DbSchema connects to any PlanetScale branch using the MySQL JDBC driver and the branch-specific connection string provided in the PlanetScale dashboard. The visual schema diagram reflects exactly what is deployed on that branch, letting you review table relationships, index coverage, and column types before submitting a deploy request — the PlanetScale equivalent of a pull request for schema changes.

PlanetScale branch schema visualized as an entity-relationship diagram in DbSchema

Writing MySQL-Compatible SQL Against PlanetScale Branches

PlanetScale exposes a MySQL-compatible SQL interface, so standard MySQL DDL and DML statements work as expected. DbSchema's SQL editor connects through the MySQL Connector/J driver and lets you execute SELECT, INSERT, UPDATE, and DELETE statements directly against any branch. You can also run EXPLAIN to review query plans and ensure that indexes are being utilized correctly before the schema change ships to production.

PlanetScale enforces foreign key constraints differently from standard MySQL — it allows you to define them for documentation purposes but disables runtime enforcement to avoid distributed transaction issues in a sharded environment. DbSchema's diagram still renders these logical relationships visually, giving your team a clear picture of the intended referential integrity even when enforcement is deferred to the application layer.

Writing MySQL-compatible SQL against a PlanetScale branch in DbSchema

Exploring Table Data Across PlanetScale Branches

The DbSchema data explorer lets you browse table contents for any PlanetScale branch without writing SQL. You can page through rows, filter by column values, and inspect individual records to verify that seed data or test fixtures were loaded correctly on a development branch. This is especially useful when a feature branch contains a data migration and you need to confirm the transformation produced the expected results.

Because each branch has independent connection credentials, you can save separate DbSchema connection profiles for your main, staging, and development branches. Switching between them takes a single click, letting you compare data across branches quickly. The export-to-CSV feature in the explorer is handy for capturing a snapshot of branch data to share with stakeholders or use as a test fixture in another environment.

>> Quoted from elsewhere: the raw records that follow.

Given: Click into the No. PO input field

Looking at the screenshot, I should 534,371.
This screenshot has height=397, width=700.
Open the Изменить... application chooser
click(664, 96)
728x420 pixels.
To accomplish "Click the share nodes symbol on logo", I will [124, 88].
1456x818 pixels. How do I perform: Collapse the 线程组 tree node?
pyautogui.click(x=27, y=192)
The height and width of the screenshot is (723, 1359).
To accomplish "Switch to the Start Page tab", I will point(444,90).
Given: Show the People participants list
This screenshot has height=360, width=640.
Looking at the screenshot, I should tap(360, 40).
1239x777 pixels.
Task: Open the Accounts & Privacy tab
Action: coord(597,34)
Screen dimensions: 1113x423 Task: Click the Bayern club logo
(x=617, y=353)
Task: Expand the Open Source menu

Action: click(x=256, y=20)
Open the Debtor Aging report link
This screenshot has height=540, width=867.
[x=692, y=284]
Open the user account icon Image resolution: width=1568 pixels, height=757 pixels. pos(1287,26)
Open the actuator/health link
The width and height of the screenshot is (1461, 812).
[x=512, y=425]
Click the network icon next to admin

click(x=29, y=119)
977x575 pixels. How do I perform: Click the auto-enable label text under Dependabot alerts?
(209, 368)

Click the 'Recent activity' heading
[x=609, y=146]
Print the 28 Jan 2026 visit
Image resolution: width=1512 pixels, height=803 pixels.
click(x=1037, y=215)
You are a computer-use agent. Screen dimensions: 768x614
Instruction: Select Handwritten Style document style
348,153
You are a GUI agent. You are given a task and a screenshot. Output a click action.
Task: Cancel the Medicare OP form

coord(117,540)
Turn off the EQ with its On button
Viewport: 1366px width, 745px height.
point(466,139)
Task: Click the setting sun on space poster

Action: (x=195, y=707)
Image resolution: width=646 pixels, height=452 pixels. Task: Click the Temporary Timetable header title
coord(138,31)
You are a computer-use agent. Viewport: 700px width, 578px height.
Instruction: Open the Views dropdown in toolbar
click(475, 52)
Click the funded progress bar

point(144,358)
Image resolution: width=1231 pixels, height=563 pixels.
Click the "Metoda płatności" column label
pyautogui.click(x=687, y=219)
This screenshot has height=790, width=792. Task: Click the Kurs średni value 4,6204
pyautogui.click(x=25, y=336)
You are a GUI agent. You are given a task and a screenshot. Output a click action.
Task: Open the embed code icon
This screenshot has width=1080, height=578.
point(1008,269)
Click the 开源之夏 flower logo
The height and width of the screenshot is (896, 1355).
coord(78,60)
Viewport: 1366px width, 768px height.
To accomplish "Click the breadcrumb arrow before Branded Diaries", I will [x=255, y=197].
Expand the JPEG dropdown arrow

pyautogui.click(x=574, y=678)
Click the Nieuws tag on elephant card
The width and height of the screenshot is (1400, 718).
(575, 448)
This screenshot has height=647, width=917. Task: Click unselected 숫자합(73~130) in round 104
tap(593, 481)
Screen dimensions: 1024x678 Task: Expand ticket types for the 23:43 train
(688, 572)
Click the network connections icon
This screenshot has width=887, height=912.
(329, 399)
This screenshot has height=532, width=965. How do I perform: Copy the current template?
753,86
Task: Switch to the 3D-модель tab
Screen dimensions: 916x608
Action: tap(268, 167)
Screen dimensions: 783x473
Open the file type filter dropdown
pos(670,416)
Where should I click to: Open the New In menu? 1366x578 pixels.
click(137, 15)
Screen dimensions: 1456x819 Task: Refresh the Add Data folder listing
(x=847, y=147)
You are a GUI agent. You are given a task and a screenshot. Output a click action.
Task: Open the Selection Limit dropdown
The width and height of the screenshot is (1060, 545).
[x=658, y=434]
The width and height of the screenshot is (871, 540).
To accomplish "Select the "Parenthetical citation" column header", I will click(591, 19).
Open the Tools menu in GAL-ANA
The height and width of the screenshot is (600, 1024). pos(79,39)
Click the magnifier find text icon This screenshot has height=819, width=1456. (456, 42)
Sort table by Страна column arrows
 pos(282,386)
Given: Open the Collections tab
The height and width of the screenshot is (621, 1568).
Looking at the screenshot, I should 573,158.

Browsing PlanetScale branch table data in the DbSchema data explorer

Connecting DbSchema to PlanetScale

Select MySQL as the database type in DbSchema. PlanetScale provides a connection string in the dashboard for each branch; the JDBC URL format is: jdbc:mysql://aws.connect.psdb.cloud/mydb. Each branch has a unique username and password — copy these from the PlanetScale dashboard's "Connect" panel and paste them into the DbSchema connection dialog. The driver class is com.mysql.cj.jdbc.Driver, included with DbSchema by default.

PlanetScale requires SSL for all connections. Add ?sslMode=VERIFY_IDENTITY (or ?useSSL=true&requireSSL=true for older driver versions) to the connection URL if DbSchema does not enable SSL automatically. The default MySQL port 3306 is used. Because PlanetScale's branching model means every branch has a unique credential set, it is good practice to name your DbSchema connection profiles after the branch they target (e.g., "PlanetScale — main", "PlanetScale — feature/add-payments").

Why Teams Use DbSchema with PlanetScale

  • Provides a visual schema diagram for each branch, making deploy request reviews faster and more accurate.
  • Lets developers query branch data through a GUI, avoiding the need to configure a local MySQL client for every branch.
  • Renders logical foreign key relationships visually even though PlanetScale disables runtime FK enforcement.
  • Simplifies management of multiple branch connection profiles in one central tool.
  • Generates offline schema documentation useful for architecture handoffs and compliance audits.
  • Enables non-DBA team members to explore and understand the database structure without writing SQL.